US stocks fell sharply in late trading after comments by the Bank of England's chief about removing market support shook investor confidence. Treasury yields rose, and the dollar strengthened.

The S&P 500 fell amid renewed selling in technology stocks, sending the Nasdaq 100 down more than 1%. Long-end treasuries took the brunt of the losses, and the pound fell after BOE governor Andrew Bailey urged investors to finish winding up positions they couldn't keep, saying the central bank will halt market intervention at the end of this week as planned.

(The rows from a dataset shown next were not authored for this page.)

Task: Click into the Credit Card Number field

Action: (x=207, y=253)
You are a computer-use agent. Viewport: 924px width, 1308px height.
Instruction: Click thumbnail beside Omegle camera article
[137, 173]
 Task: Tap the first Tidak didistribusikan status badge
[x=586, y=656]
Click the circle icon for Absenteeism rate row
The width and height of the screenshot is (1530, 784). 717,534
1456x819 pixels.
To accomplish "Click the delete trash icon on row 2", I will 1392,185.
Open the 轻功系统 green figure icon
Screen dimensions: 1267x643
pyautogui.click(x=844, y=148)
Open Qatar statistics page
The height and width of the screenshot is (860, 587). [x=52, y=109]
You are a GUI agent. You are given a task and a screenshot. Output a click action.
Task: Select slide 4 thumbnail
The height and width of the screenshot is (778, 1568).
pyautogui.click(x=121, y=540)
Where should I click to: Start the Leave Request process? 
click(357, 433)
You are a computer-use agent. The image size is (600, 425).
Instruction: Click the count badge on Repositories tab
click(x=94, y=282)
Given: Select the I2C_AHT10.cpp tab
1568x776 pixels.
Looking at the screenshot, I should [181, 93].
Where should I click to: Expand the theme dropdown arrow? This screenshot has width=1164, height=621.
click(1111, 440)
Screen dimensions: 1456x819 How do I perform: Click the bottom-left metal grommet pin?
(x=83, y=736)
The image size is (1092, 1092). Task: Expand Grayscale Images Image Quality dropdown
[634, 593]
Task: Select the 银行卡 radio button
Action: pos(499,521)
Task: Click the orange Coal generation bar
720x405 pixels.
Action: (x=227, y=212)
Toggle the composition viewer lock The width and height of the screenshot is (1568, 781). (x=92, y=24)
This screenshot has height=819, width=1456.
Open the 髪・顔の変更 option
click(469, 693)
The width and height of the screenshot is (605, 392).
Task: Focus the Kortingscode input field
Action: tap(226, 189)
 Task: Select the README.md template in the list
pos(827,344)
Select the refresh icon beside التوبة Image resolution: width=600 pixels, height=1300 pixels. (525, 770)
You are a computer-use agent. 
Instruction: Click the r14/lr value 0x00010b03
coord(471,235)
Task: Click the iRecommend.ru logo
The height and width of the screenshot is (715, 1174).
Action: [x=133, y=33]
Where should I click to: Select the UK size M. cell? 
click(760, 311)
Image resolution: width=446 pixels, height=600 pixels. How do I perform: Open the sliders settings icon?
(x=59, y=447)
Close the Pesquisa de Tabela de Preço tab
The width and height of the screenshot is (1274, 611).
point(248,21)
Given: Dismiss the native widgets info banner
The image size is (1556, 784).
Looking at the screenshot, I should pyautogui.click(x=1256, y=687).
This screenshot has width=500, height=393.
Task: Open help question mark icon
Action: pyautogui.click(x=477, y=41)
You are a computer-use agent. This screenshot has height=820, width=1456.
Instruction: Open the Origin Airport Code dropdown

Risk sentiment remained fragile following a four-day losing streak that wiped $1.6 trillion off the value of the S&P 500 index ahead of US inflation data. In the absence of a major shortfall, Thursday's data could cement the case for another 75-basis-point interest-rate increase at the Federal Reserve meeting.

Officials have not indicated a desire to pause their rate-hiking cycle in the near future, with Cleveland Fed President Loretta Mester saying on Tuesday that officials must continue raising interest rates and cannot become complacent.

Pension funds in the UK felt that the Bank of England's intervention in the Gilt markets should be extended to the end of the month, but the Bank of England Governors' comments at the IIF event later in the session stated that they were sticking to the plan, ending QE on Friday. Off the back of this, the pound plummeted, and its effects rippled throughout the market in the final hour of trading.